Bu hayvanlarla ilgili en ilginç şey, morfolojik olarak köpekbalığı akrabalarına benzememelerine rağmen, aynı zamanda kıkırdaklı gruba ait olmalarıdır: köpekbalıklarının morfolojileri, vücut bölümleri, yüzgeçleri ve vücutta yanal olarak düzenlenmiş solungaç yarıkları ile kemikli balıklara daha çok benzer; vatozlar ise vücutlarının alt (ventral) kısmında solungaç yarıklarına sahiptir,daha düzdür ve yüzgeçleri yanal bir genişleme olarak birbirine karışır (böylece iyi bilinen disk şeklini alır).

Vatozun uzun bir kuyruğu olduğu için hayvanın uç bölgesi de köpekbalıklarından farklıdır ve bazı türlerin zehirli bir iğnesi de olabilir (yetişkin bir insanı bile öldürebilir).

Vatozlar, köpekbalığı kuzenlerinin ekolojisini takip etmez: köpekbalıkları yalnızca tuzlu suda bulunurken, Amazon Nehri bölgesindeki endemik türler gibi tatlı suda da vatoz temsilcileri vardır.

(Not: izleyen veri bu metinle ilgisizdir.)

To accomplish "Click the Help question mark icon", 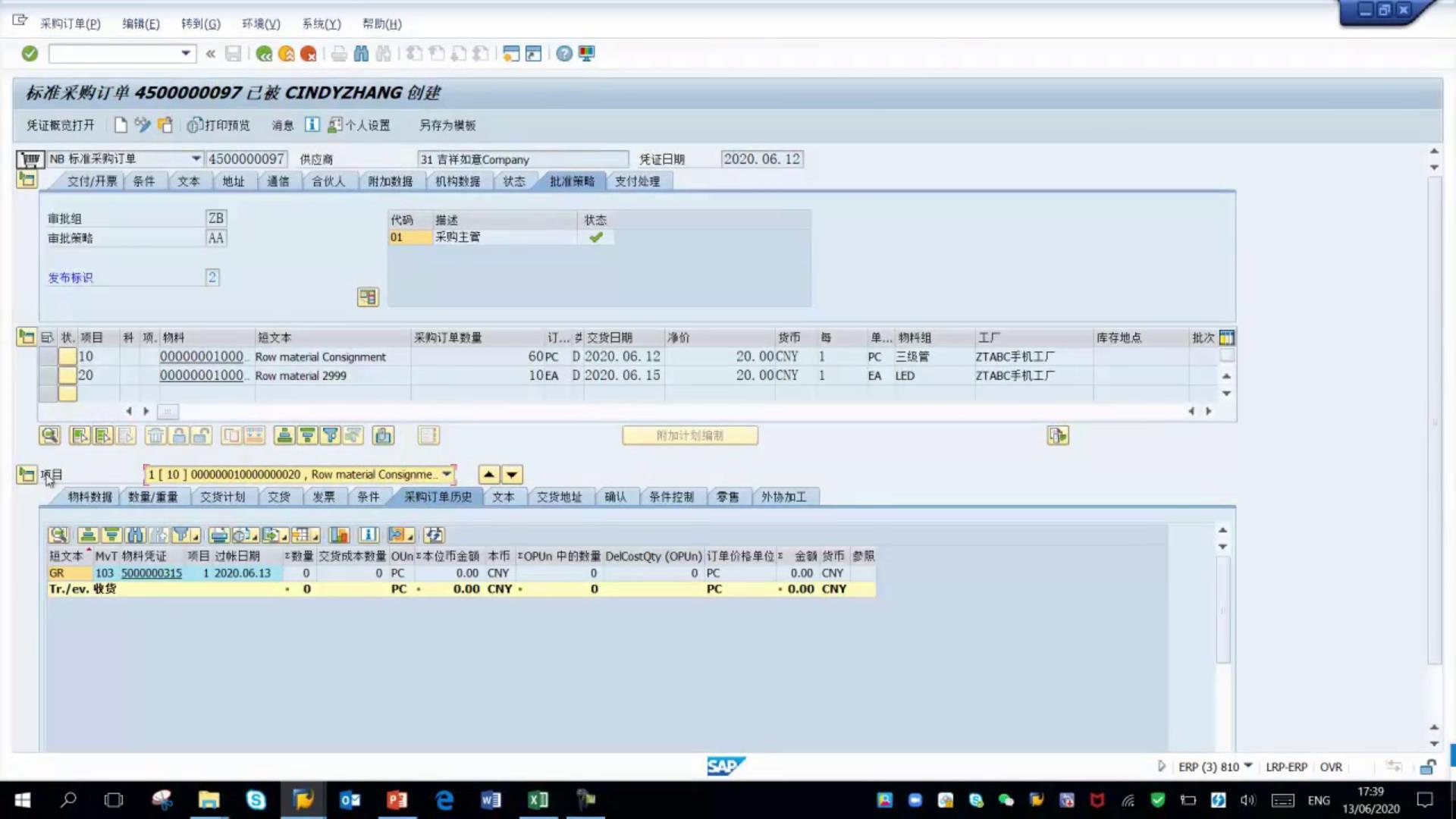I will [x=563, y=54].
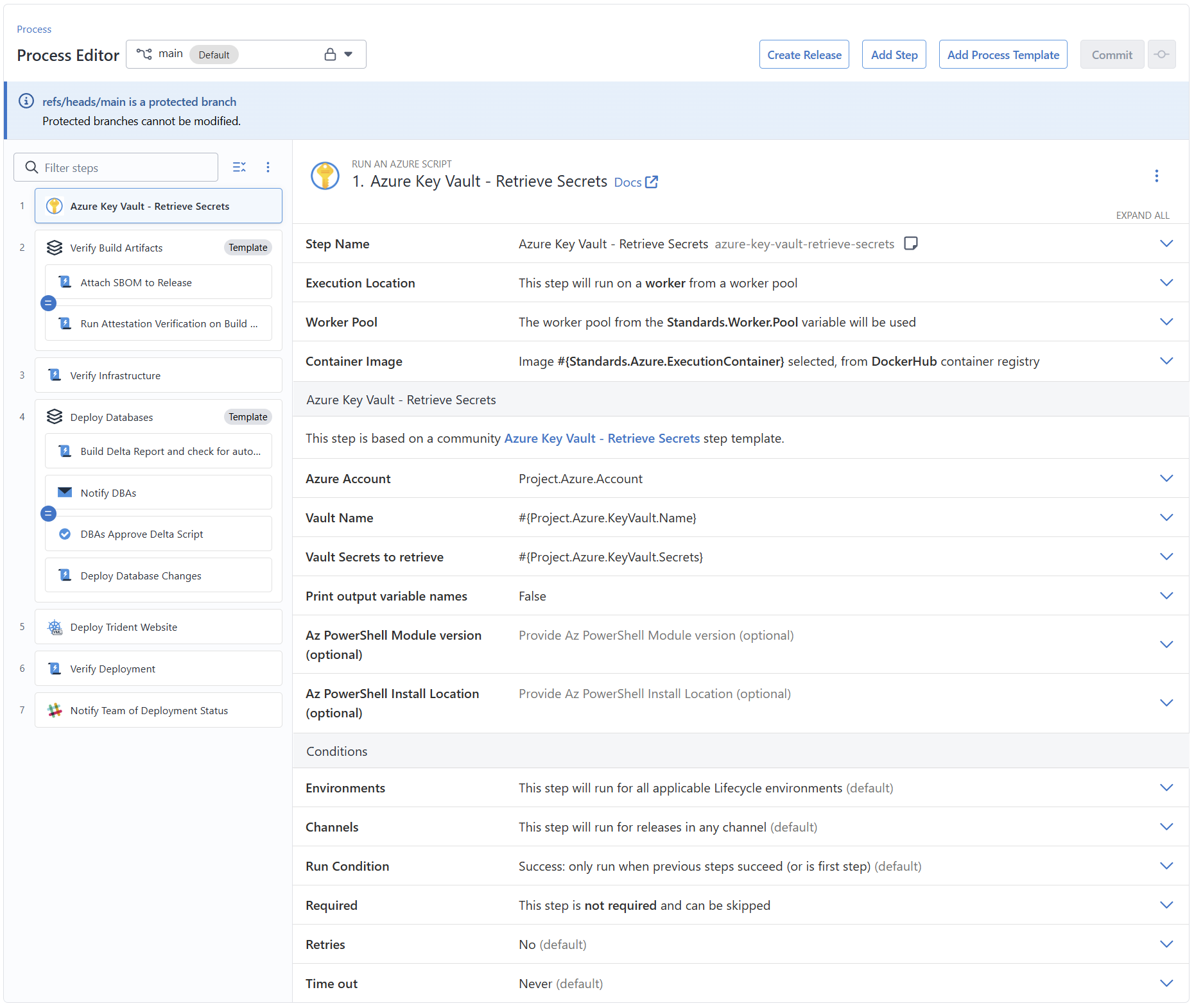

Ayrıca bir merak unsuru olarak, yılan balıkları ve diğer elektrikli balıklarınkine benzer bir fizyolojiye sahip, elektrik şoklarına neden olan birçok deniz vatozu türü vardır: bu hayvanlar yüksek elektrik potansiyeli (elektrositler) üretebilen hücresel dokulara sahiptir, böylece bu mekanizmayı bir savunma stratejisi olarak ve yiyecek elde etmek için kullanırlar.

Miguel Moore, 10 yılı aşkın bir süredir çevre hakkında yazan profesyonel bir ekolojik blog yazarıdır. Lisansı var. University of California, Irvine'den Çevre Bilimi ve UCLA'dan Şehir Planlama alanında yüksek lisans derecesi. Miguel, California eyaleti için çevre bilimcisi ve Los Angeles şehri için şehir planlamacısı olarak çalıştı. Şu anda serbest meslek sahibi ve zamanını blog yazmak, çevre konularında şehirlere danışmak ve iklim değişikliğini azaltma stratejileri üzerine araştırma yapmak arasında geçiriyor.